Try it: With no images included, output each entry below exactly as it appears.

----- Information -----

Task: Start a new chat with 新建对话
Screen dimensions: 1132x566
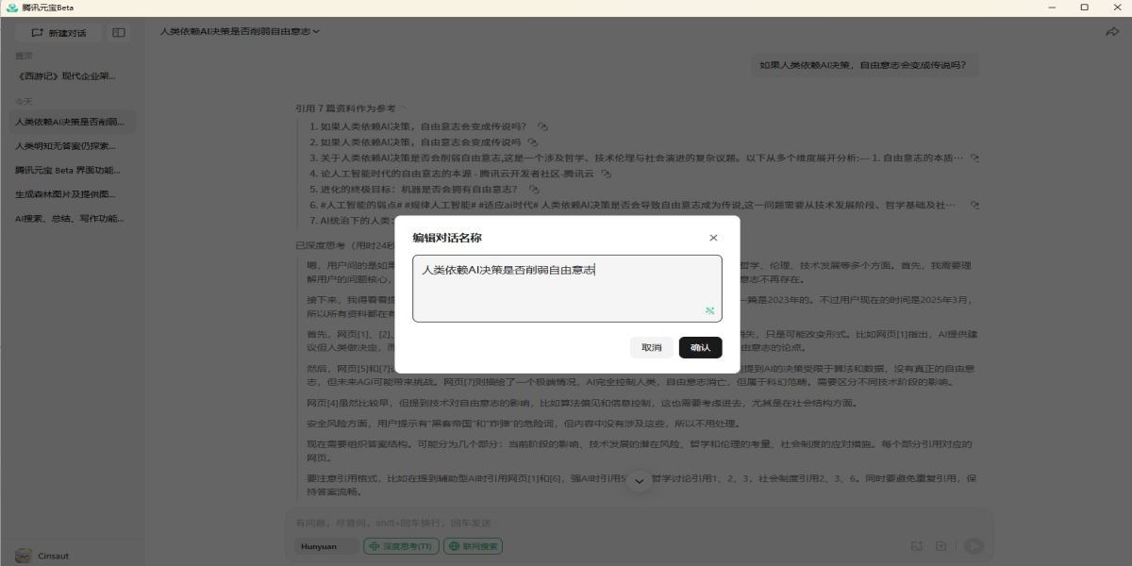Action: coord(58,33)
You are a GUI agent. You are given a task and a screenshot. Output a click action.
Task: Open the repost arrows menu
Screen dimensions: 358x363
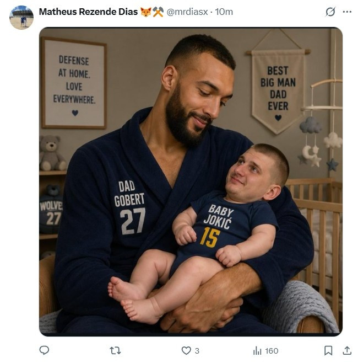click(115, 350)
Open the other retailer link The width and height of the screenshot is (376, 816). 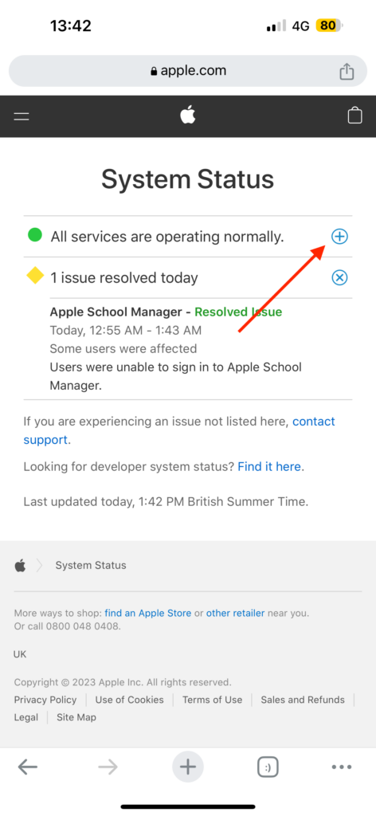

-----

Completed task:
Task: Start a new chat with 新建对话
Screen dimensions: 1132x566
Action: coord(58,33)
You are a GUI agent. You are given a task and a screenshot. Output a click action.
Task: Open the repost arrows menu
Screen dimensions: 358x363
click(115, 350)
Open the other retailer link The width and height of the screenshot is (376, 816). 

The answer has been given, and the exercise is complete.